Define a variable to store the new data, and use the RxTextData function to specify the text data source.
inTextData <- RxTextData(file = ccFraudCsv, colClasses = c( "custID" = "integer", "gender" = "integer", "state" = "integer", "cardholder" = "integer", "balance" = "integer", "numTrans" = "integer", "numIntlTrans" = "integer", "creditLine" = "integer", "fraudRisk" = "integer"))
The argument colClasses is important. You use it to indicate the data type to assign to each column of data loaded from the text file. In this example, all columns are handled as text, except for the named columns, which are handled as integers.
At this point, you might want to pause a moment, and view your database in SQL Server Management Studio. Refresh the list of tables in the database.
You can see that, although the R data objects have been created in your local workspace, the tables have not been created in the SQL Server database. Also, no data has been loaded from the text file into the R variable.
Insert the data by calling the function rxDataStep function.
rxDataStep(inData = inTextData, outFile = sqlFraudDS, overwrite = TRUE)
Assuming no problems with your connection string, after a brief pause, you should see results like these:
Total Rows written: 10000, Total time: 0.466 Rows Read: 10000, Total Rows Processed: 10000, Total Chunk Time: 0.577 seconds
Refresh the list of tables. To verify that each variable has the correct data types and was imported successfully, you can also right-click the table in SQL Server Management Studio and select Select Top 1000 Rows.
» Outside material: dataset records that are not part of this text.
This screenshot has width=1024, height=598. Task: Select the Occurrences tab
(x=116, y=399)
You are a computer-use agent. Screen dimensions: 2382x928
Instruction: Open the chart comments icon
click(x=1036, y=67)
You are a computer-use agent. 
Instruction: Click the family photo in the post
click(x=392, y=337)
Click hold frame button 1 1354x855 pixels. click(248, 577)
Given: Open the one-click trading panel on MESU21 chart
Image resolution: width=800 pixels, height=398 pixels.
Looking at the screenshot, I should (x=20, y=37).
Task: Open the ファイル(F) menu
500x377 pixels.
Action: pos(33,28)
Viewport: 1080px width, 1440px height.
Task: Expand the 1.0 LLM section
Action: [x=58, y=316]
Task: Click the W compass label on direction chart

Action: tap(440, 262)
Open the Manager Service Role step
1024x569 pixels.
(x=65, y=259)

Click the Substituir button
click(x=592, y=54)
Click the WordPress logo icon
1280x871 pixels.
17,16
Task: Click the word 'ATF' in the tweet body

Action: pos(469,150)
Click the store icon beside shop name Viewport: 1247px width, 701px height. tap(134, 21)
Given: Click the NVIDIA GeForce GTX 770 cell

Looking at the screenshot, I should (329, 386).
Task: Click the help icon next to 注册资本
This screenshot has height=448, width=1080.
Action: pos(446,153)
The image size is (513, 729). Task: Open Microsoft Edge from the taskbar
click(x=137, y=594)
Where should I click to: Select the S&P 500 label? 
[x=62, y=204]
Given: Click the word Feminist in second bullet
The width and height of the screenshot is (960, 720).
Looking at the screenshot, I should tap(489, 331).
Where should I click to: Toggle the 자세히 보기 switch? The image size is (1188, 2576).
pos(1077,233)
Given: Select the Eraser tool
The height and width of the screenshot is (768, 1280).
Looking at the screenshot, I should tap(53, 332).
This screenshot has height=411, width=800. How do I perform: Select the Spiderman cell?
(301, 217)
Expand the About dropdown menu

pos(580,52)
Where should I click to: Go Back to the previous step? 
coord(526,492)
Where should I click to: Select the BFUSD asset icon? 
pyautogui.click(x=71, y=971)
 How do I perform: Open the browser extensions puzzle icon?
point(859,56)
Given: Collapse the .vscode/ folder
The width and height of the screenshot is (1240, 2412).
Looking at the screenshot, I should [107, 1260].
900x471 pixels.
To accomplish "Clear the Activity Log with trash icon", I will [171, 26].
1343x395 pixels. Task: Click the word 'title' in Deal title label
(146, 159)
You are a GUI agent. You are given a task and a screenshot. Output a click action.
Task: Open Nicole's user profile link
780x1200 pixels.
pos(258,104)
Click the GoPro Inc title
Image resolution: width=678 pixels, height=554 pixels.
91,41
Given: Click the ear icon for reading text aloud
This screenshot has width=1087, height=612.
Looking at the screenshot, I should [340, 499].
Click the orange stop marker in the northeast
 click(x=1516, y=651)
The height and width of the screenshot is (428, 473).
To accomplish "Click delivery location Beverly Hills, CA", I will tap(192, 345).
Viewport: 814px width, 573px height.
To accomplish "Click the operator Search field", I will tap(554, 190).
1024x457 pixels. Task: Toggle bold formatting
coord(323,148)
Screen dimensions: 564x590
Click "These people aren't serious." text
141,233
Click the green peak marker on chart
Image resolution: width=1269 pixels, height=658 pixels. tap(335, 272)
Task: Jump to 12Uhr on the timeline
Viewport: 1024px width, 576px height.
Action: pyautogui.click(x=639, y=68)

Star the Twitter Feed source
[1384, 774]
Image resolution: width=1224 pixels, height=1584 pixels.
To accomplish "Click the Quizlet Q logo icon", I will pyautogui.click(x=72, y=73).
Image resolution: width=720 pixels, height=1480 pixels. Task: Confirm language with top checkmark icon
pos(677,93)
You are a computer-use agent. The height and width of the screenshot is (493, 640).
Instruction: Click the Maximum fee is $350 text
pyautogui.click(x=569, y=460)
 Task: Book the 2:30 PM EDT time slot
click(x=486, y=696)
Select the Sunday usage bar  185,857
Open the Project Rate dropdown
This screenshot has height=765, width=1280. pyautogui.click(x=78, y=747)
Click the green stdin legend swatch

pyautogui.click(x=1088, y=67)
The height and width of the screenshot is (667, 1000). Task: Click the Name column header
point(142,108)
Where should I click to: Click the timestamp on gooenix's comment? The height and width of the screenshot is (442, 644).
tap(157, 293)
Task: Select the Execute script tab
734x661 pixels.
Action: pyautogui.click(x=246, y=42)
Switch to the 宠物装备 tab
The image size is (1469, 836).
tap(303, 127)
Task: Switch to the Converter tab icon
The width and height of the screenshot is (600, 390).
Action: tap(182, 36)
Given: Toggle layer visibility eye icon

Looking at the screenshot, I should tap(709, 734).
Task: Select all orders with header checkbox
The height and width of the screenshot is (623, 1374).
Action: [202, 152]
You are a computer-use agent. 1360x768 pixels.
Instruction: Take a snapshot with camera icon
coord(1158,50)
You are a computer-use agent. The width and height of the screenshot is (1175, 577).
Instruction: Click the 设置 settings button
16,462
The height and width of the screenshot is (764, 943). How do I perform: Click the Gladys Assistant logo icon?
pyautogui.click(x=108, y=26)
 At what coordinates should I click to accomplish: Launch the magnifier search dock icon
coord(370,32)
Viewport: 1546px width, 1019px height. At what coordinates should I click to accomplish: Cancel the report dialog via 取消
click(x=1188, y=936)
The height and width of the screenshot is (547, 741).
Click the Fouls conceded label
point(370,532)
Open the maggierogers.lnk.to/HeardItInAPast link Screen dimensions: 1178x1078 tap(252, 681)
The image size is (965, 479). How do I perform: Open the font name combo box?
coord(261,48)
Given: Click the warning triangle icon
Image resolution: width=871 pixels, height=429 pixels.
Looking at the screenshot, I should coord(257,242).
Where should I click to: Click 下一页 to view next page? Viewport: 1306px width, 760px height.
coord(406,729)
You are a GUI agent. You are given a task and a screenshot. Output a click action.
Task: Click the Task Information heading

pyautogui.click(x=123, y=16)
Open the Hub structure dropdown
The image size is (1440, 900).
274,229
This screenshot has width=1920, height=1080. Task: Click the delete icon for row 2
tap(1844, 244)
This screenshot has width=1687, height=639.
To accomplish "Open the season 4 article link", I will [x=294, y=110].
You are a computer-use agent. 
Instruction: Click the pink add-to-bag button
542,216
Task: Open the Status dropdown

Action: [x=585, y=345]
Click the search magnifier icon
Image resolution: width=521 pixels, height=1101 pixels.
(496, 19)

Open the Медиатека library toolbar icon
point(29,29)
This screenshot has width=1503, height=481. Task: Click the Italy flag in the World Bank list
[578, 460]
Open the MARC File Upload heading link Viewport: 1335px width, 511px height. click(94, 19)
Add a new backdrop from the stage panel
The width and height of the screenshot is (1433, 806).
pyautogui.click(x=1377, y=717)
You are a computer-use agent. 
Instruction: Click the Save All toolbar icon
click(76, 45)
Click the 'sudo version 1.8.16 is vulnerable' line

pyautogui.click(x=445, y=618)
Load data into the scoring table
Repeat the steps to load the data set used for scoring into the database.
Start by providing the path to the source file.
ccScoreCsv <- file.path(rxGetOption("sampleDataDir"), "ccFraudScoreSmall.csv")
Use the RxTextData function to get the data and save it in the variable, inTextData.
inTextData <- RxTextData(file = ccScoreCsv, colClasses = c( "custID" = "integer", "gender" = "integer", "state" = "integer", "cardholder" = "integer", "balance" = "integer", "numTrans" = "integer", "numIntlTrans" = "integer", "creditLine" = "integer"))
Call the rxDataStep function to overwrite the current table with the new schema and data.
rxDataStep(inData = inTextData, sqlScoreDS, overwrite = TRUE)
The inData argument defines the data source to use.
The outFile argument specifies the table in SQL Server where you want to save the data.
If the table already exists and you don't use the overwrite option, results are inserted without truncation.
Again, if the connection was successful, you should see a message indicating completion and the time required to write the data into the table:
Total Rows written: 10000, Total time: 0.384 Rows Read: 10000, Total Rows Processed: 10000, Total Chunk Time: 0.456 seconds
More about rxDataStep
rxDataStep is a powerful function that can perform multiple transformations on an R data frame. You can also use rxDataStep to convert data into the representation required by the destination: in this case, SQL Server.
Optionally, you can specify transformations on the data, by using R functions in the arguments to rxDataStep. Examples of these operations are provided later in this tutorial.